■ ENUNCIADO DE LA TAREA
Por favor, reescala las líneas desde la que contiene "Open Whiteboards in" hasta la que contiene "pyautogui.click(x=126, y=709)", ambas incluidas, y reprodúcelas íntegras. Multiplica por 1,2 cada coordenada de clic y redondea al entero más cercano, con las mitades hacia arriba.

■ DATOS PROPORCIONADOS

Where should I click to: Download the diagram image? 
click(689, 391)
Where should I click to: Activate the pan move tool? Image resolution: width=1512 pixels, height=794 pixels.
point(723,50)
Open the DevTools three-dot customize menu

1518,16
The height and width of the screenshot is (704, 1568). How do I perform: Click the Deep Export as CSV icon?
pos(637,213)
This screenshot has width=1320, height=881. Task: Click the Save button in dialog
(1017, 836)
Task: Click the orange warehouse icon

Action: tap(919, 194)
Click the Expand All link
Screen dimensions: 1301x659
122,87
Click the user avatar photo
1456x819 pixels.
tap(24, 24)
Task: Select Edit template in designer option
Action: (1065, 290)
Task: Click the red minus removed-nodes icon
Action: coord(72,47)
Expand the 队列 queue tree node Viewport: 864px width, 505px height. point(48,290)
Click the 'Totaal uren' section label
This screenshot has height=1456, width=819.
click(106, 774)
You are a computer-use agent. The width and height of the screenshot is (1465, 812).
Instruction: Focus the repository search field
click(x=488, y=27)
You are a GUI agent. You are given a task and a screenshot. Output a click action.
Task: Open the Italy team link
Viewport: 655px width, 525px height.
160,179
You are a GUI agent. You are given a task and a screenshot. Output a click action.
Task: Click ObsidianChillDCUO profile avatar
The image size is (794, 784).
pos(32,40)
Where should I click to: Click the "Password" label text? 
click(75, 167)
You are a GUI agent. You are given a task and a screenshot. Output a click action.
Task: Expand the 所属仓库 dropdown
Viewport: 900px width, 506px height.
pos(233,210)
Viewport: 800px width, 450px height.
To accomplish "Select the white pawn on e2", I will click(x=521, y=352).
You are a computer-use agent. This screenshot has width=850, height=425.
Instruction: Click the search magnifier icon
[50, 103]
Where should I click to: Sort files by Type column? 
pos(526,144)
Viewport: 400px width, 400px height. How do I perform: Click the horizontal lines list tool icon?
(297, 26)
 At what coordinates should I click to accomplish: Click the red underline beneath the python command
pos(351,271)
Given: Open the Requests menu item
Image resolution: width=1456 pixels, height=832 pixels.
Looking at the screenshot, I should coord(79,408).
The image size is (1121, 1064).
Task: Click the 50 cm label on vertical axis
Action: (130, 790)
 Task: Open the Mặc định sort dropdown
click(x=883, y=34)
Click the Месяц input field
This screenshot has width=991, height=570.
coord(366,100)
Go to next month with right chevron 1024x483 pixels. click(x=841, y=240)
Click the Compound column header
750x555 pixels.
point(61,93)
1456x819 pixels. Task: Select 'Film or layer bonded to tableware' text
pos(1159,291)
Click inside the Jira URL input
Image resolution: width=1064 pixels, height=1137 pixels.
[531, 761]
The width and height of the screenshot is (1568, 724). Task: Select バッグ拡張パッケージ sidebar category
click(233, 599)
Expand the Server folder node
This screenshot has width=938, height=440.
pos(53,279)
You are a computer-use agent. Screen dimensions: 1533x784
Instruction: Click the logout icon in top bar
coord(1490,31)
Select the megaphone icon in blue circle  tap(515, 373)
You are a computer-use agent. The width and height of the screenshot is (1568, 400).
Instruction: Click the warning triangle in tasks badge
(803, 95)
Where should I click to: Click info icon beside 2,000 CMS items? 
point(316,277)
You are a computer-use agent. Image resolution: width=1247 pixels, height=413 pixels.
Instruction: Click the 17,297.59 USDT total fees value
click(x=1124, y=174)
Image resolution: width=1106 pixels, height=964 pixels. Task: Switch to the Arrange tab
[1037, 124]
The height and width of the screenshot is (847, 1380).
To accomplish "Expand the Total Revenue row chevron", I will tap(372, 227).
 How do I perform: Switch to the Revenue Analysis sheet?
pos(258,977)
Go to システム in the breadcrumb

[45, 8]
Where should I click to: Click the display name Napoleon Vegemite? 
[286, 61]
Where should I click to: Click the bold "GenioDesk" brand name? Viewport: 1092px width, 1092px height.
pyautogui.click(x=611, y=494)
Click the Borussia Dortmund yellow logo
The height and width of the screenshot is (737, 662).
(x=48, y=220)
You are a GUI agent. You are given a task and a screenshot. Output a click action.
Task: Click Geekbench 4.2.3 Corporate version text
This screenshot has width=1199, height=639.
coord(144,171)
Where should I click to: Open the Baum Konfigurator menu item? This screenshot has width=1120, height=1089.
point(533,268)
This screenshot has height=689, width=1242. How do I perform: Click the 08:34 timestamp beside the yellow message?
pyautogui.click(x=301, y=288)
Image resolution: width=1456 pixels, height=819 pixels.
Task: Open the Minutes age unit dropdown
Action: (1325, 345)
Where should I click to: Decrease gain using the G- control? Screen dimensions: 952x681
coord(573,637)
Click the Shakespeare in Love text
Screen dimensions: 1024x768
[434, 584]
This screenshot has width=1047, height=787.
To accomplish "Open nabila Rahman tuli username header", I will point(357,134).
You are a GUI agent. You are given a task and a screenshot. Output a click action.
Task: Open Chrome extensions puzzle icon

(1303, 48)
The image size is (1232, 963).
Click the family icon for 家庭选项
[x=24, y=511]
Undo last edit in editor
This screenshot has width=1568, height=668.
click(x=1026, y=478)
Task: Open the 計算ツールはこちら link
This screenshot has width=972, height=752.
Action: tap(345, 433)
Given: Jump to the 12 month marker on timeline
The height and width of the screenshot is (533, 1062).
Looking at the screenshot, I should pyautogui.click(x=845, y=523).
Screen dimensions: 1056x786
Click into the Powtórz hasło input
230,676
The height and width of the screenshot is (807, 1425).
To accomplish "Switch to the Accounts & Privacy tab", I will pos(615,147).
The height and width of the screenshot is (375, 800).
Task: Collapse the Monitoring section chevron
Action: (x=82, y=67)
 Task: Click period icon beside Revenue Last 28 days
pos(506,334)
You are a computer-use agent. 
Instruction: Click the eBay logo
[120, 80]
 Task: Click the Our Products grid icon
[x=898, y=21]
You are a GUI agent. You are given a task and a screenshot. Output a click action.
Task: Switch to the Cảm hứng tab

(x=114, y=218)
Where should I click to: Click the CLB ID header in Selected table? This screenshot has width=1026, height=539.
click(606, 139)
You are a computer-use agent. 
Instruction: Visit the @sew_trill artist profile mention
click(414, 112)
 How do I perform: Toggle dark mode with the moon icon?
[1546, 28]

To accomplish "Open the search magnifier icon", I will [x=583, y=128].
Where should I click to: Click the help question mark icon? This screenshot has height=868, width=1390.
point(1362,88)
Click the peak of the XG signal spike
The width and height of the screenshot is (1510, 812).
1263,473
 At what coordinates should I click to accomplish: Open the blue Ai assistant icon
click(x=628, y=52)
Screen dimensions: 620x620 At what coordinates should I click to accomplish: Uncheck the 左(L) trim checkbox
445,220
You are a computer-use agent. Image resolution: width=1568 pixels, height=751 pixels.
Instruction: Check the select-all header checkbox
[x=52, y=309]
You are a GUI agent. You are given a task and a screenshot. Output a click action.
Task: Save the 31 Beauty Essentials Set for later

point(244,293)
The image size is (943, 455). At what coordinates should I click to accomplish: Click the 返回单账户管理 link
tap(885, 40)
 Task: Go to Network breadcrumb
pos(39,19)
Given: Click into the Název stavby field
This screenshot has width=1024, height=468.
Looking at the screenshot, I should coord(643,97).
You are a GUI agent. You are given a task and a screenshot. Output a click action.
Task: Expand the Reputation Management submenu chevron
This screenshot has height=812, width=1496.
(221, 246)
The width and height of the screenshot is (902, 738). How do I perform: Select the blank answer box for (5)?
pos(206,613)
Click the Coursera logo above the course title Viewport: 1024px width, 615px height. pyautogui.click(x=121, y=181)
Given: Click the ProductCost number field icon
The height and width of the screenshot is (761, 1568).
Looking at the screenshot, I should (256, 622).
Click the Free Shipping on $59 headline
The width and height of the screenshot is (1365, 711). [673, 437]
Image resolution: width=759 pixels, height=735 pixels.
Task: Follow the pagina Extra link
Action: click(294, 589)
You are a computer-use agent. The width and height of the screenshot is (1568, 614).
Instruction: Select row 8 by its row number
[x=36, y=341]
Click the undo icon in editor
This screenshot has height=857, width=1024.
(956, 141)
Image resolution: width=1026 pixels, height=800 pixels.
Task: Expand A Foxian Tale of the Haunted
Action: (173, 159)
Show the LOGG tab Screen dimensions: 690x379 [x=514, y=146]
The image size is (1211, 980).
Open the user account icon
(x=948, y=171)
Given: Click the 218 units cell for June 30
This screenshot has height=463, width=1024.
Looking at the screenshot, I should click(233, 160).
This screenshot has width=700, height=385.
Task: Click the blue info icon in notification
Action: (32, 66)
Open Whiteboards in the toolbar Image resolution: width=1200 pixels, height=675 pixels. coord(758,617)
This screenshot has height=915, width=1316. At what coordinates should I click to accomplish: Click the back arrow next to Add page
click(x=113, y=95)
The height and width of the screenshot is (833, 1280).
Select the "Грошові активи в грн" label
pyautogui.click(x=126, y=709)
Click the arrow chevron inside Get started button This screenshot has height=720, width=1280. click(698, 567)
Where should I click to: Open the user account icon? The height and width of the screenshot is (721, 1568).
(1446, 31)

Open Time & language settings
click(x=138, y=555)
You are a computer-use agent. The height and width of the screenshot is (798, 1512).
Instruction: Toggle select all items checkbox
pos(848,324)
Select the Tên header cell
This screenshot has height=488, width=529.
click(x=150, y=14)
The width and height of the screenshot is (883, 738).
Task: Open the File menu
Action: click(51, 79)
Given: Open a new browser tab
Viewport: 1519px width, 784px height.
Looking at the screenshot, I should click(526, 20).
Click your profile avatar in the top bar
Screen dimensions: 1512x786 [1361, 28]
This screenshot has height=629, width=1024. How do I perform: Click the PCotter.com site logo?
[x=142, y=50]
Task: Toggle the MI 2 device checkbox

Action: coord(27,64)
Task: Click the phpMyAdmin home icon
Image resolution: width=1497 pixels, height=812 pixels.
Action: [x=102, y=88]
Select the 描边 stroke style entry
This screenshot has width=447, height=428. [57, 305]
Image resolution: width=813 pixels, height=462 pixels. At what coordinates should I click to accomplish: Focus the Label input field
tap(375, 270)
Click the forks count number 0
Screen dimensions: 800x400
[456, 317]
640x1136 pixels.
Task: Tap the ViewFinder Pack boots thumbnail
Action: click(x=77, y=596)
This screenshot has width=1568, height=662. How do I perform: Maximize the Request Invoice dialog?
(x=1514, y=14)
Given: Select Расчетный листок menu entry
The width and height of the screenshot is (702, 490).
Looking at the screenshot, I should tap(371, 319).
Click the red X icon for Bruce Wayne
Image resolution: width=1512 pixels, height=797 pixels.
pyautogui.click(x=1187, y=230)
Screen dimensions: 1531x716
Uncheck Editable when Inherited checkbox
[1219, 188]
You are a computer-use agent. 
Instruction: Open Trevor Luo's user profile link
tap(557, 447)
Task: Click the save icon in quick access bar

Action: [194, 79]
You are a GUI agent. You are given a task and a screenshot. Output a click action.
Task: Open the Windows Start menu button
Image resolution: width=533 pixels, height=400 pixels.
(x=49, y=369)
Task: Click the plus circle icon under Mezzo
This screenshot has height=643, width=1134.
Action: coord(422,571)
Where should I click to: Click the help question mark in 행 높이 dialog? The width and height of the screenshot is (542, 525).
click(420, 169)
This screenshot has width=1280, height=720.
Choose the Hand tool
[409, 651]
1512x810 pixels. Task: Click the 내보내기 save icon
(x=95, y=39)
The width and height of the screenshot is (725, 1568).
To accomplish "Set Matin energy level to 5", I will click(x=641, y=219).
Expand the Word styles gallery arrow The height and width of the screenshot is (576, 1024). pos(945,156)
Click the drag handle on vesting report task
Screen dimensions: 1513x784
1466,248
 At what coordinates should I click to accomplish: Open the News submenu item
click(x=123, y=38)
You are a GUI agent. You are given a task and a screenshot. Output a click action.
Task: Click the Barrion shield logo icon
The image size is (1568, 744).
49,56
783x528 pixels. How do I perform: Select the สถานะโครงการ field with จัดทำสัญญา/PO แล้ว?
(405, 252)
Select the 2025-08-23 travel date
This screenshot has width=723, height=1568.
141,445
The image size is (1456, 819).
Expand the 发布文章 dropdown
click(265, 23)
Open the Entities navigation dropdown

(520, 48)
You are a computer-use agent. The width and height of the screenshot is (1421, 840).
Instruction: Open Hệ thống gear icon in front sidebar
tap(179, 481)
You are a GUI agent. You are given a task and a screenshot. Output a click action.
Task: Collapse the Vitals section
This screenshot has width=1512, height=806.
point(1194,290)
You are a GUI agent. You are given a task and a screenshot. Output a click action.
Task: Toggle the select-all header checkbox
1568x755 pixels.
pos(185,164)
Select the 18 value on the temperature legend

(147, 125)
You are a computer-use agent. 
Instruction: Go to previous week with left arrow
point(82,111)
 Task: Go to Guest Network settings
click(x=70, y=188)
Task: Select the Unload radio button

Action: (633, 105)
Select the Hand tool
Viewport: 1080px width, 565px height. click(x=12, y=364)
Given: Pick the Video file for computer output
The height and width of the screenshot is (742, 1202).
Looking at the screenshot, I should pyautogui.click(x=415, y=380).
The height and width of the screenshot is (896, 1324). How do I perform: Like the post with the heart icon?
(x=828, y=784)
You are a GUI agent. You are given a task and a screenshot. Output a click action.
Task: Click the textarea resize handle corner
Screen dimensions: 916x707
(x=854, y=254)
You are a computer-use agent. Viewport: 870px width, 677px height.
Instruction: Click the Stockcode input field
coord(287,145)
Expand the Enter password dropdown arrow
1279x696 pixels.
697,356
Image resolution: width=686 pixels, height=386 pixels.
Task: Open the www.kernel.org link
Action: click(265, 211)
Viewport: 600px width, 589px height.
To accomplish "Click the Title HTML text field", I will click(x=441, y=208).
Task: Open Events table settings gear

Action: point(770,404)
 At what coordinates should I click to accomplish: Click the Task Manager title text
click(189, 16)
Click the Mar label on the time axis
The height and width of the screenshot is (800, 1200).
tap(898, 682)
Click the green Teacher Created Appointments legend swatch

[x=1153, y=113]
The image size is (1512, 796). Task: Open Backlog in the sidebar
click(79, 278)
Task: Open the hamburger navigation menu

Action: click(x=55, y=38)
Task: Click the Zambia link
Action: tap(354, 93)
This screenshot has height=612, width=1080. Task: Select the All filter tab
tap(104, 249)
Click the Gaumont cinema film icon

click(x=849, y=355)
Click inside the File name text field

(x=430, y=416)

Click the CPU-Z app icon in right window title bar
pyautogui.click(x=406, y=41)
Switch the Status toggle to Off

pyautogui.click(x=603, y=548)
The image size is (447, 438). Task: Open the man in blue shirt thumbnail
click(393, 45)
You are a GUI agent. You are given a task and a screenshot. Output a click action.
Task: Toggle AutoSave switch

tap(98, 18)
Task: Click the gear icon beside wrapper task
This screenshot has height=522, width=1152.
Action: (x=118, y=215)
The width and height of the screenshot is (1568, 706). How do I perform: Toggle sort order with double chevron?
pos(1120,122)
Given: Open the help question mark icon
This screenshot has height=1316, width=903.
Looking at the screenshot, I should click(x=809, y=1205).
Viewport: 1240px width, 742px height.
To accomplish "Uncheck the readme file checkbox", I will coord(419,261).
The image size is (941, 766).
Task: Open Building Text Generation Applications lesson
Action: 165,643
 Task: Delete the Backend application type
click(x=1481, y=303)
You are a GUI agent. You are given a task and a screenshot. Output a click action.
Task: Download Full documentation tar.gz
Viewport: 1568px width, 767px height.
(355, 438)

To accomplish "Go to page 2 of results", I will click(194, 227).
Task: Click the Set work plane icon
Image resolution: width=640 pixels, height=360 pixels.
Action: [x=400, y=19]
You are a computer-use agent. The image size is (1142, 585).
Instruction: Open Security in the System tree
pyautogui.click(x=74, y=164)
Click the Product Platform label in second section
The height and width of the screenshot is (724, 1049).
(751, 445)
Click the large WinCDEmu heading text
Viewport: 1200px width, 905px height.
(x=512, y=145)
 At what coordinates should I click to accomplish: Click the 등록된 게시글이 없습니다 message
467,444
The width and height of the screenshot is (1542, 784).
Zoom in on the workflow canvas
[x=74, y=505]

■ RESPUESTA
Open Whiteboards in the toolbar Image resolution: width=1200 pixels, height=675 pixels. coord(910,740)
This screenshot has height=915, width=1316. At what coordinates should I click to accomplish: Click the back arrow next to Add page
click(x=136, y=114)
The height and width of the screenshot is (833, 1280).
Select the "Грошові активи в грн" label
pyautogui.click(x=151, y=851)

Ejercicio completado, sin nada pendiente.